**SHORT PROBLEM**
Recast the data below, from the line containing "Viewport: 952px width, 1232px" through the line containing "[1283, 351]", as a Markdown table with the columns Row and Line. Number each line in order and leave out any blank ones.

[Start of LISTING]

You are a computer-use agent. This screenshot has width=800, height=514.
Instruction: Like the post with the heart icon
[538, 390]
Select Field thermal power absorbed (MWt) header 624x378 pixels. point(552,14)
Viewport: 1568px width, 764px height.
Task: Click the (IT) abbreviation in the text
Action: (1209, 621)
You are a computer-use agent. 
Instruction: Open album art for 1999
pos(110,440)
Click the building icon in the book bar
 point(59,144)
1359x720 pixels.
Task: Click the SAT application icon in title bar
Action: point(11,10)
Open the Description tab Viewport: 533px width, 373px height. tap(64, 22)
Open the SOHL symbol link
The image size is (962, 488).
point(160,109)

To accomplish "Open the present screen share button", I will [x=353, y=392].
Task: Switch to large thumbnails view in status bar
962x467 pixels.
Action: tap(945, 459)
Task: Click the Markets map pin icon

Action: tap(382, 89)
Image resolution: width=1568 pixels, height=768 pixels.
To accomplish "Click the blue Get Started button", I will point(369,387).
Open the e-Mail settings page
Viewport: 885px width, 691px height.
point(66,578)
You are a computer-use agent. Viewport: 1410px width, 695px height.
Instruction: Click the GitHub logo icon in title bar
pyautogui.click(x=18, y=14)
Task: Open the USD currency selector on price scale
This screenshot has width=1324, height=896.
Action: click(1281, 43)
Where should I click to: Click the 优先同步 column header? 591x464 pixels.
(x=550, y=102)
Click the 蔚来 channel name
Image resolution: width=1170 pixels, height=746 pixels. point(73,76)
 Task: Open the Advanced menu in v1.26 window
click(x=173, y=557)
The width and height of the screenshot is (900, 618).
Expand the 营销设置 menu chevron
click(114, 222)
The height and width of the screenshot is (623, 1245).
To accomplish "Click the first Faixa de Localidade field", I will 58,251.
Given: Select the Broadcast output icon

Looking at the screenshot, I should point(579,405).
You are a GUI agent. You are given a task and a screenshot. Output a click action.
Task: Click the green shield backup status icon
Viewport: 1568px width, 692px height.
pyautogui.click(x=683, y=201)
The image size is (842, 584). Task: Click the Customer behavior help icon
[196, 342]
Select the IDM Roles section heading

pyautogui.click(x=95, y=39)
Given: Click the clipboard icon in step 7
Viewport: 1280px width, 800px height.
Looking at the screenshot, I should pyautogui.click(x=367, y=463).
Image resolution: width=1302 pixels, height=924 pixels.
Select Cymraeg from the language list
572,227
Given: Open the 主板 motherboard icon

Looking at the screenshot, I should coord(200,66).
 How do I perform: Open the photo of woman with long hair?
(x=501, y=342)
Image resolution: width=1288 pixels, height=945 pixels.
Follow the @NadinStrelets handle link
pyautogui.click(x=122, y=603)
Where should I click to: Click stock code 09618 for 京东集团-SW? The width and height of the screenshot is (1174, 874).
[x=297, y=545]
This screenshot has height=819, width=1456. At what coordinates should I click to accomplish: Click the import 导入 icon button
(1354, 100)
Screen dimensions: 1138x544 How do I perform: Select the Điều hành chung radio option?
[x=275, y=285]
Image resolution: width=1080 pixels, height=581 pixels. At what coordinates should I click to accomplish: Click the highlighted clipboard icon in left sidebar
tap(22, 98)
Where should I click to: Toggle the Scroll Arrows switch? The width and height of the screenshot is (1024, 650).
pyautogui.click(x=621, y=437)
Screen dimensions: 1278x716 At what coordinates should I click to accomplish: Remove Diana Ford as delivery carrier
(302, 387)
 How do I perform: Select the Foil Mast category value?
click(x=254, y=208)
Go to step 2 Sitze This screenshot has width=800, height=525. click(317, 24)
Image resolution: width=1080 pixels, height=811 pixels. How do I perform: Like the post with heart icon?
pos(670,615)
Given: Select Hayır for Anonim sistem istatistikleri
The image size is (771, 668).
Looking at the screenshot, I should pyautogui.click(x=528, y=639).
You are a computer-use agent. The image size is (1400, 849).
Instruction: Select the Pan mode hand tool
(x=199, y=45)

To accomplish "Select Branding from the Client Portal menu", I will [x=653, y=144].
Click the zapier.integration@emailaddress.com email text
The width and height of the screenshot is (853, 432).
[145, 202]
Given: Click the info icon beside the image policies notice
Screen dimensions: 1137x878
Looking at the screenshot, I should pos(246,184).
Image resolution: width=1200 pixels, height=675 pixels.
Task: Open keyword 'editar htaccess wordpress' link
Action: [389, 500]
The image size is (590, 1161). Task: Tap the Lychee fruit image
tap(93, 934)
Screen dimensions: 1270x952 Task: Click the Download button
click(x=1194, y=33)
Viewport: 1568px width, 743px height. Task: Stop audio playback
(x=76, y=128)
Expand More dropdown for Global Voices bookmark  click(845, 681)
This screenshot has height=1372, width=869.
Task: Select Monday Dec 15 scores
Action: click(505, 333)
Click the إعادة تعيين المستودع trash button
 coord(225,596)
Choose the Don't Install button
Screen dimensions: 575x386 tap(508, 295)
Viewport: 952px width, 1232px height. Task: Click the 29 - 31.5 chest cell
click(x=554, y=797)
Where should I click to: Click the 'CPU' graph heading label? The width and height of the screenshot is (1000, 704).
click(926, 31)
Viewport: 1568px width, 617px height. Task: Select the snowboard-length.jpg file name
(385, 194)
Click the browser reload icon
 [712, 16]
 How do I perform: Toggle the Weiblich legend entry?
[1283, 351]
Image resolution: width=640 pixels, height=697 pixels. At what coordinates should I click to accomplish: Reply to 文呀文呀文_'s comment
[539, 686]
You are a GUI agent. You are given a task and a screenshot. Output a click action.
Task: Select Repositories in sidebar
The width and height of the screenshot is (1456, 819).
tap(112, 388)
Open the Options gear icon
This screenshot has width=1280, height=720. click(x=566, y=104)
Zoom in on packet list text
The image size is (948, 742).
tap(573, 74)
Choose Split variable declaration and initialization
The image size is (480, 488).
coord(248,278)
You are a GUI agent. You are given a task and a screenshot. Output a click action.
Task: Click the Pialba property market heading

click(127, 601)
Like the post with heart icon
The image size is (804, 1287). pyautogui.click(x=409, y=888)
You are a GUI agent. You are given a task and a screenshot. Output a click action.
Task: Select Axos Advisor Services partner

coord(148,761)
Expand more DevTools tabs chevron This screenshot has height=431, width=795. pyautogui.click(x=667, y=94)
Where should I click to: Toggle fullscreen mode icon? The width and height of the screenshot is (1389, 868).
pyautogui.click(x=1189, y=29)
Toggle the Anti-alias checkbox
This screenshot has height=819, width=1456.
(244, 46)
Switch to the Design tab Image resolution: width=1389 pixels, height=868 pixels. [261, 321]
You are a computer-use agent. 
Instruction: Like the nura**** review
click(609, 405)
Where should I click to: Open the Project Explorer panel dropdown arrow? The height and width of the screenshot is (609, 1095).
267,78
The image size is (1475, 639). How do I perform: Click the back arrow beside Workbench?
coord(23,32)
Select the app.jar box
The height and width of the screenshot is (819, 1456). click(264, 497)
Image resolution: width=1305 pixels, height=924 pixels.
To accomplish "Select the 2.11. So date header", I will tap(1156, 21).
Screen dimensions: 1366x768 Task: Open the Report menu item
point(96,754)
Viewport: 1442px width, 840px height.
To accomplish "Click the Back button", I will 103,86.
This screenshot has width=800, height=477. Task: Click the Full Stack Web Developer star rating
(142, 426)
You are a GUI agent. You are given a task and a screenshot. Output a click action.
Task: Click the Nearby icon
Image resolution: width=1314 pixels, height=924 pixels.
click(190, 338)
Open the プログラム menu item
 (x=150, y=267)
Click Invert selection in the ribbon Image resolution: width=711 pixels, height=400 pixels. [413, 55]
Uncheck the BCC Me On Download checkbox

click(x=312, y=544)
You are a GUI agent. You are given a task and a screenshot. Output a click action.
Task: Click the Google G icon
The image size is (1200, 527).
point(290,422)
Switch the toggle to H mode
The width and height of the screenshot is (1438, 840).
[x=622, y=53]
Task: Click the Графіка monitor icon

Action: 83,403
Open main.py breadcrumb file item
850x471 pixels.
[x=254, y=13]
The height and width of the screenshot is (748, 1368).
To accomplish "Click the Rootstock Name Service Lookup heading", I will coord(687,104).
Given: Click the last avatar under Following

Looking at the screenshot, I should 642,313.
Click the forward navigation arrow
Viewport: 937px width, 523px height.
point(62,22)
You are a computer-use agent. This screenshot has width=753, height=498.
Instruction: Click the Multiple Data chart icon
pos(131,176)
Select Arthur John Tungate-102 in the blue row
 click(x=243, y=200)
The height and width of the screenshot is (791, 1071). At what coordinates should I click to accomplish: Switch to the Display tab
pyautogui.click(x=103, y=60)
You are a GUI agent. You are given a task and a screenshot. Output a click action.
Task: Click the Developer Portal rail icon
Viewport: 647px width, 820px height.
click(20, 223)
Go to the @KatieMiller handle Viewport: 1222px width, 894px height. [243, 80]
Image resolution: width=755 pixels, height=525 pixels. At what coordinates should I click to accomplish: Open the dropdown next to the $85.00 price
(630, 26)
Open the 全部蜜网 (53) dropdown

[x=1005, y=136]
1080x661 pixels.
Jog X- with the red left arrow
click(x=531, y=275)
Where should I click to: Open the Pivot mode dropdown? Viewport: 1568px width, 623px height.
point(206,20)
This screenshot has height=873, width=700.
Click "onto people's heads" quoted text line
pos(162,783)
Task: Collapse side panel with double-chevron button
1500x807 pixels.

[End of LISTING]

**EXERCISE OUTPUT**
| Row | Line |
|---|---|
| 1 | Viewport: 952px width, 1232px height. Task: Click the 29 - 31.5 chest cell |
| 2 | click(x=554, y=797) |
| 3 | Where should I click to: Click the 'CPU' graph heading label? The width and height of the screenshot is (1000, 704). |
| 4 | click(926, 31) |
| 5 | Viewport: 1568px width, 617px height. Task: Select the snowboard-length.jpg file name |
| 6 | (385, 194) |
| 7 | Click the browser reload icon |
| 8 |  [712, 16] |
| 9 |  How do I perform: Toggle the Weiblich legend entry? |
| 10 | [1283, 351] |